### To be done
Rewrite the material from the line that has "Outerwear (211, 2098)" through the line that has "Pink (201, 1034)", changing "Beanies" to "Knit Caps" and leaving everything else as it is.

>>>

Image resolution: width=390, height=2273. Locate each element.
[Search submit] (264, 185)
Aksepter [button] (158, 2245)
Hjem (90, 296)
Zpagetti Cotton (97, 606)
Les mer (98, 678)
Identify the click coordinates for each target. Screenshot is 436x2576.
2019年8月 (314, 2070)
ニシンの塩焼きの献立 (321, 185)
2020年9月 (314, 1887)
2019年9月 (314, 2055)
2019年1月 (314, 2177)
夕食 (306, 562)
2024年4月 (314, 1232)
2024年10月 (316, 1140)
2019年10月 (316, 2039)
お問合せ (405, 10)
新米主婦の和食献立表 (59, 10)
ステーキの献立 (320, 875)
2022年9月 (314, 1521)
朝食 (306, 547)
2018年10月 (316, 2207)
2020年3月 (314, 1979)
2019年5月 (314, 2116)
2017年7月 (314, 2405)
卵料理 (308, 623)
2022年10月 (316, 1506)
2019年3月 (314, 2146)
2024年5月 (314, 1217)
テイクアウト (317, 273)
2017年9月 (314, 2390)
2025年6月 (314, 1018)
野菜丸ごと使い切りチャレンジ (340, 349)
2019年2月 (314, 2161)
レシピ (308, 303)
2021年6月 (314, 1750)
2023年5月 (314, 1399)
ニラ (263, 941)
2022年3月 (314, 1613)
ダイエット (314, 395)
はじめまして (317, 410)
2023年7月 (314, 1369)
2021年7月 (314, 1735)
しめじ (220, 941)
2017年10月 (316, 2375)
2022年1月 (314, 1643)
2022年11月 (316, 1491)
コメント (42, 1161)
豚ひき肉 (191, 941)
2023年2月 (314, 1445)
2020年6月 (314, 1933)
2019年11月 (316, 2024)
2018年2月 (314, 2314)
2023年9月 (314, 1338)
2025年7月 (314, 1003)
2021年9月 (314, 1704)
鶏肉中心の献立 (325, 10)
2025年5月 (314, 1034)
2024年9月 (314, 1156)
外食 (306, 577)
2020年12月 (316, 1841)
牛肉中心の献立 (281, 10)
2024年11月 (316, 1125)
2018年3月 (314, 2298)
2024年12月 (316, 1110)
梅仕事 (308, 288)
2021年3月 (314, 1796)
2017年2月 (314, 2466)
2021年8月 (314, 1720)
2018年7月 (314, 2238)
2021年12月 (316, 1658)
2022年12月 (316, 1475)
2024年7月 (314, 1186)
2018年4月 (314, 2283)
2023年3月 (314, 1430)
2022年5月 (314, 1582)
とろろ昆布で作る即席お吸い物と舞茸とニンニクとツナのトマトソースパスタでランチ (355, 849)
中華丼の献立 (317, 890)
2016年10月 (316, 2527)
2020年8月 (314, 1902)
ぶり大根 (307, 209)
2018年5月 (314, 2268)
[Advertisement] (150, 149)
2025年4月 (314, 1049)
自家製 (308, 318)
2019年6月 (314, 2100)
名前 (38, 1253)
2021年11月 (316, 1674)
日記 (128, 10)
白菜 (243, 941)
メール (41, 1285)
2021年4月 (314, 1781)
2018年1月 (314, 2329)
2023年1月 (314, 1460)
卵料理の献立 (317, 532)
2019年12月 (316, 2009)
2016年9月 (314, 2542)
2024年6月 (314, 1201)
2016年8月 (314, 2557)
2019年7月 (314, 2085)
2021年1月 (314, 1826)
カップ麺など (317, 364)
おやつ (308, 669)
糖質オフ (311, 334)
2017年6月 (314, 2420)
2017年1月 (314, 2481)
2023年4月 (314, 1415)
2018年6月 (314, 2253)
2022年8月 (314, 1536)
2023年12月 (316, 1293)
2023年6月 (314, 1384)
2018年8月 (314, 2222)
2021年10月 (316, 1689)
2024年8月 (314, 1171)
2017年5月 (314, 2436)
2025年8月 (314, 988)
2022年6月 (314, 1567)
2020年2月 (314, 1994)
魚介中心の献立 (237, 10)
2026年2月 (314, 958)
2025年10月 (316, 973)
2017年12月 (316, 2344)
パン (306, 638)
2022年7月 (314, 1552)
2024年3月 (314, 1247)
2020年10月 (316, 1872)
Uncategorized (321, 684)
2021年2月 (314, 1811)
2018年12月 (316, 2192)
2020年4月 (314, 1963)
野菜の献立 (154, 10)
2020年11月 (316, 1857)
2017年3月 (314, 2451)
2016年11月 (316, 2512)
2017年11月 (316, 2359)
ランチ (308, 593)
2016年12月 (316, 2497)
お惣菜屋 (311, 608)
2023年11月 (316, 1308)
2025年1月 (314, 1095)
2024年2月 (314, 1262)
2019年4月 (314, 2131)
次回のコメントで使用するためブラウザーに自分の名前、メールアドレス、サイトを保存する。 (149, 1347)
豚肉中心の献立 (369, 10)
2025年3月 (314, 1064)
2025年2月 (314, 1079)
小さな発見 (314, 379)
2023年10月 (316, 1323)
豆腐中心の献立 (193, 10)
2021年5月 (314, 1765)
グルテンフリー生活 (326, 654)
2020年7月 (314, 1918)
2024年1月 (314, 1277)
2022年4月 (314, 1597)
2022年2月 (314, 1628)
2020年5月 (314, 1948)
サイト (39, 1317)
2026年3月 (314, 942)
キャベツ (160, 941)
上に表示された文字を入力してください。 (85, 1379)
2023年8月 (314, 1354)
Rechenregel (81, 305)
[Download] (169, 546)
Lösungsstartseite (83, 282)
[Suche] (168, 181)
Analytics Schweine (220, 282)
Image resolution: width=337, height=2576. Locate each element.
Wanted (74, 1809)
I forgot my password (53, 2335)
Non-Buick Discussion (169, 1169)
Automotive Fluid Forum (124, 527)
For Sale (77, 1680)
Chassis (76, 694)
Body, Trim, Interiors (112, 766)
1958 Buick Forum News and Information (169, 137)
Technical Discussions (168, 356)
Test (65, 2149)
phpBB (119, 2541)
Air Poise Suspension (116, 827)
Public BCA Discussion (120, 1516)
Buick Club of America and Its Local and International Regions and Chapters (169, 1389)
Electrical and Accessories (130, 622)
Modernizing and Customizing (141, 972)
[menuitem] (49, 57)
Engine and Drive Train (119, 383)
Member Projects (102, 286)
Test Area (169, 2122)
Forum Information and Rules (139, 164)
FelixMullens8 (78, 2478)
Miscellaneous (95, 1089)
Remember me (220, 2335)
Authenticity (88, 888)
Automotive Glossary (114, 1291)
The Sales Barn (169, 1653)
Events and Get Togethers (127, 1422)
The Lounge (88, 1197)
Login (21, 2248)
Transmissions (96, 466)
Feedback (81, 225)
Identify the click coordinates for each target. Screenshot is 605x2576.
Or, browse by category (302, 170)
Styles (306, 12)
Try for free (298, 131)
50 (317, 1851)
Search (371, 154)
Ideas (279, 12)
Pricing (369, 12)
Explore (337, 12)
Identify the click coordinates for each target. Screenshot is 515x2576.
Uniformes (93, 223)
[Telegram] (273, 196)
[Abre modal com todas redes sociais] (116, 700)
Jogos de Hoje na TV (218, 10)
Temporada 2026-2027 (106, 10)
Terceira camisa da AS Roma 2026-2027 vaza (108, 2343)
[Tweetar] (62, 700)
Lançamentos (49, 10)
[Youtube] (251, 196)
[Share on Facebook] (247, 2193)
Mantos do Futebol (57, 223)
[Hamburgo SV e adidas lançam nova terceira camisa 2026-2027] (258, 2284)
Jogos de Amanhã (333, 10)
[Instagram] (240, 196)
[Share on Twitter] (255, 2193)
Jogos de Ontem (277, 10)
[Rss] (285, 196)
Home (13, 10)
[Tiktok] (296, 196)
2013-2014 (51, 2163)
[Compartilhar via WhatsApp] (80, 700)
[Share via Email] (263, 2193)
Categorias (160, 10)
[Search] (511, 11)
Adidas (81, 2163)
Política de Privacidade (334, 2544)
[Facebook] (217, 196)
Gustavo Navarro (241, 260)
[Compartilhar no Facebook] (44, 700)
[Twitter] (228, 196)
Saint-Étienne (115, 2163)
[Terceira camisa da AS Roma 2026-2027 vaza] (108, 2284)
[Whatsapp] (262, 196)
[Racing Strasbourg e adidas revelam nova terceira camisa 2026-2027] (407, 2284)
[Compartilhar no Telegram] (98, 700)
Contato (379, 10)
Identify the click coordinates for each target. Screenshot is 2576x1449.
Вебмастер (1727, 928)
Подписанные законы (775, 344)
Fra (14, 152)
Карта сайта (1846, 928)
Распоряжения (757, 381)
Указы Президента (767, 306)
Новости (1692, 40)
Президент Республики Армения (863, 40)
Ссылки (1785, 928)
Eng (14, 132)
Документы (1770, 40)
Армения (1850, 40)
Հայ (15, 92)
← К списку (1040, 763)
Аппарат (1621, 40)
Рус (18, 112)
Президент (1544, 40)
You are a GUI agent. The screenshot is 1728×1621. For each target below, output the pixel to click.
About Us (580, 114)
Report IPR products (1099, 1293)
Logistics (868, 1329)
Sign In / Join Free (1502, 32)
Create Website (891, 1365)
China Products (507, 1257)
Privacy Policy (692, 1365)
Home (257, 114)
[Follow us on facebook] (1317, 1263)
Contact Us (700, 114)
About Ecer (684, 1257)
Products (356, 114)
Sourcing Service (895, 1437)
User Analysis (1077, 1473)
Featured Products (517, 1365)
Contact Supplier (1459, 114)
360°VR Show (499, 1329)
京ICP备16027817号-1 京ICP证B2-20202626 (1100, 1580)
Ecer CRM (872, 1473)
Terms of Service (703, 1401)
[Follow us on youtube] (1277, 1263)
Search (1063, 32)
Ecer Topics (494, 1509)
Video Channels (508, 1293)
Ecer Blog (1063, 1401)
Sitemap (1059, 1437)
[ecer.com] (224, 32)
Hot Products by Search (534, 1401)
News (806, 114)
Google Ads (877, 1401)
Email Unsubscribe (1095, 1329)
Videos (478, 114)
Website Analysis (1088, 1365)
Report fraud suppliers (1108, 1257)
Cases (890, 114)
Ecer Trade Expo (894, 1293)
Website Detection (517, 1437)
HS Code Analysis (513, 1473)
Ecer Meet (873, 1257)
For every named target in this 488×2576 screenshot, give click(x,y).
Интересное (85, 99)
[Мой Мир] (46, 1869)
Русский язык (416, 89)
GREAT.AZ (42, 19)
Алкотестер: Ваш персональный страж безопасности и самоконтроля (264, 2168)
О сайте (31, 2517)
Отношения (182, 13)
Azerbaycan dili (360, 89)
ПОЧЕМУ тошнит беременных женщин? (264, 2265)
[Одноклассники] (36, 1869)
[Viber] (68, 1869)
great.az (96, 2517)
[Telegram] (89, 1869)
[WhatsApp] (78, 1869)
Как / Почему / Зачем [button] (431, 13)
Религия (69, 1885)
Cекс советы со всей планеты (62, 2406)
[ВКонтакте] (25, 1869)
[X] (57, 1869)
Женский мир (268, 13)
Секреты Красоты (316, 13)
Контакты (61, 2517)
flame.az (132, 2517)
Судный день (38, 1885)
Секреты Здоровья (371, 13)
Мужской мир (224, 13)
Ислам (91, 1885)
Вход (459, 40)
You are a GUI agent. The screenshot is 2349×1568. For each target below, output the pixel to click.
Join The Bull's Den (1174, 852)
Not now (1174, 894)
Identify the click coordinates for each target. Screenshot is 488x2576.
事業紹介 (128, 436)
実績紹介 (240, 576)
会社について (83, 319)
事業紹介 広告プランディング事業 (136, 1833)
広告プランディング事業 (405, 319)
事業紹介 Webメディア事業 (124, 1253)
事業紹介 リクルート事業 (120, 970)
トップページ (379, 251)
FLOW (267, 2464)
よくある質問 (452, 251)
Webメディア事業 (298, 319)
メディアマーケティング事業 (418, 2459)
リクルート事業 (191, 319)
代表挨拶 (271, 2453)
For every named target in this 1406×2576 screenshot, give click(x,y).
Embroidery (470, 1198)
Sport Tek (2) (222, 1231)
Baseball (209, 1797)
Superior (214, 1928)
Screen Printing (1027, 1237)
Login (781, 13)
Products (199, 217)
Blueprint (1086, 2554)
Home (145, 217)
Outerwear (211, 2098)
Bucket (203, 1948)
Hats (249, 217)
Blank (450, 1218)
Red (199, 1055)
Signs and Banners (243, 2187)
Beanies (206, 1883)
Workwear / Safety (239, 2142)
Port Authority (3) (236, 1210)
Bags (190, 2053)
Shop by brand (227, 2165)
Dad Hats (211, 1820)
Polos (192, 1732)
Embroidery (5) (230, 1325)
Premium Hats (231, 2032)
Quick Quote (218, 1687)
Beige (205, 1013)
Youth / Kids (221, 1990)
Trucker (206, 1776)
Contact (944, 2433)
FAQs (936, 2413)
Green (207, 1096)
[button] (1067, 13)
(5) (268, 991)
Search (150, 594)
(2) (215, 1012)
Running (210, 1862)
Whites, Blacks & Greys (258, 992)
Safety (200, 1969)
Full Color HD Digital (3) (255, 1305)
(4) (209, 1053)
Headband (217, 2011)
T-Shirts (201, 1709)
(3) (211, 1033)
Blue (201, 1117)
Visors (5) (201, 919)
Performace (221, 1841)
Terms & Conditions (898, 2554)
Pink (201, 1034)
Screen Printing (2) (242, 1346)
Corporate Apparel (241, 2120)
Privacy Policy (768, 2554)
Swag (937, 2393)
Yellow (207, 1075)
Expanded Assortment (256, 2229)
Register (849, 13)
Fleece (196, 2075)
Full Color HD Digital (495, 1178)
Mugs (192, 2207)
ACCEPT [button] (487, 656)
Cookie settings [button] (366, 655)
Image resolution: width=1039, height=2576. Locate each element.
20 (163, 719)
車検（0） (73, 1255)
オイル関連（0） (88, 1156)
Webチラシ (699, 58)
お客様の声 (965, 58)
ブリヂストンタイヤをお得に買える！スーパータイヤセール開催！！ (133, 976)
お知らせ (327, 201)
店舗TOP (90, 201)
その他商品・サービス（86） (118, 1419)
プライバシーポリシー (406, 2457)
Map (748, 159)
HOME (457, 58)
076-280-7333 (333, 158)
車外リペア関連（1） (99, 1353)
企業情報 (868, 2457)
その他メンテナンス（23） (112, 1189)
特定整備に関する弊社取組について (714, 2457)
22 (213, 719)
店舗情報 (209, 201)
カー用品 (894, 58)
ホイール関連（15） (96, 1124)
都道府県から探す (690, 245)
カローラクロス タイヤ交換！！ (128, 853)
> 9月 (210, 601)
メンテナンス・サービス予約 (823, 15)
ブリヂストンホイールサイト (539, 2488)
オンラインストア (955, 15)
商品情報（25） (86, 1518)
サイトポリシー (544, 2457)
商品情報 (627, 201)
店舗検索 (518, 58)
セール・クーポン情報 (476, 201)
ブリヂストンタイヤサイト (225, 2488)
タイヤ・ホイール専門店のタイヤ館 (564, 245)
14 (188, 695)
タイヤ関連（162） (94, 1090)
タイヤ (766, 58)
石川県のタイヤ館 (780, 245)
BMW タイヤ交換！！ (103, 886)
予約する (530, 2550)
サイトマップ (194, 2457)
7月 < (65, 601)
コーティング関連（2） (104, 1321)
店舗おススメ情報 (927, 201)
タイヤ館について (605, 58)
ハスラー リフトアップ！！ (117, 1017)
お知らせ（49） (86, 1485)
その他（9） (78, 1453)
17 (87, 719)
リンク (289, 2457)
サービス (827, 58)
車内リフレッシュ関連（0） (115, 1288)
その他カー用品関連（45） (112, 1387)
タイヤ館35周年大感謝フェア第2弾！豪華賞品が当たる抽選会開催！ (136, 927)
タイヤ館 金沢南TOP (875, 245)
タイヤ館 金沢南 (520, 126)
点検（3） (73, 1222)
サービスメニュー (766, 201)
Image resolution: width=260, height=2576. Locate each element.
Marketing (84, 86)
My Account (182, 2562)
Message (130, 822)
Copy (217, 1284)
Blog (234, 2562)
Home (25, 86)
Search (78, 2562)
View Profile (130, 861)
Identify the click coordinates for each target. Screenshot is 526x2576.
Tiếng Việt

<<<

### Solution to this task
Outerwear (211, 2098)
Bucket (203, 1948)
Hats (249, 217)
Blank (450, 1218)
Red (199, 1055)
Signs and Banners (243, 2187)
Knit Caps (206, 1883)
Workwear / Safety (239, 2142)
Port Authority (3) (236, 1210)
Bags (190, 2053)
Shop by brand (227, 2165)
Dad Hats (211, 1820)
Polos (192, 1732)
Embroidery (5) (230, 1325)
Premium Hats (231, 2032)
Quick Quote (218, 1687)
Beige (205, 1013)
Youth / Kids (221, 1990)
Trucker (206, 1776)
Contact (944, 2433)
FAQs (936, 2413)
Green (207, 1096)
[button] (1067, 13)
(5) (268, 991)
Search (150, 594)
(2) (215, 1012)
Running (210, 1862)
Whites, Blacks & Greys (258, 992)
Safety (200, 1969)
Full Color HD Digital (3) (255, 1305)
(4) (209, 1053)
Headband (217, 2011)
T-Shirts (201, 1709)
(3) (211, 1033)
Blue (201, 1117)
Visors (5) (201, 919)
Performace (221, 1841)
Terms & Conditions (898, 2554)
Pink (201, 1034)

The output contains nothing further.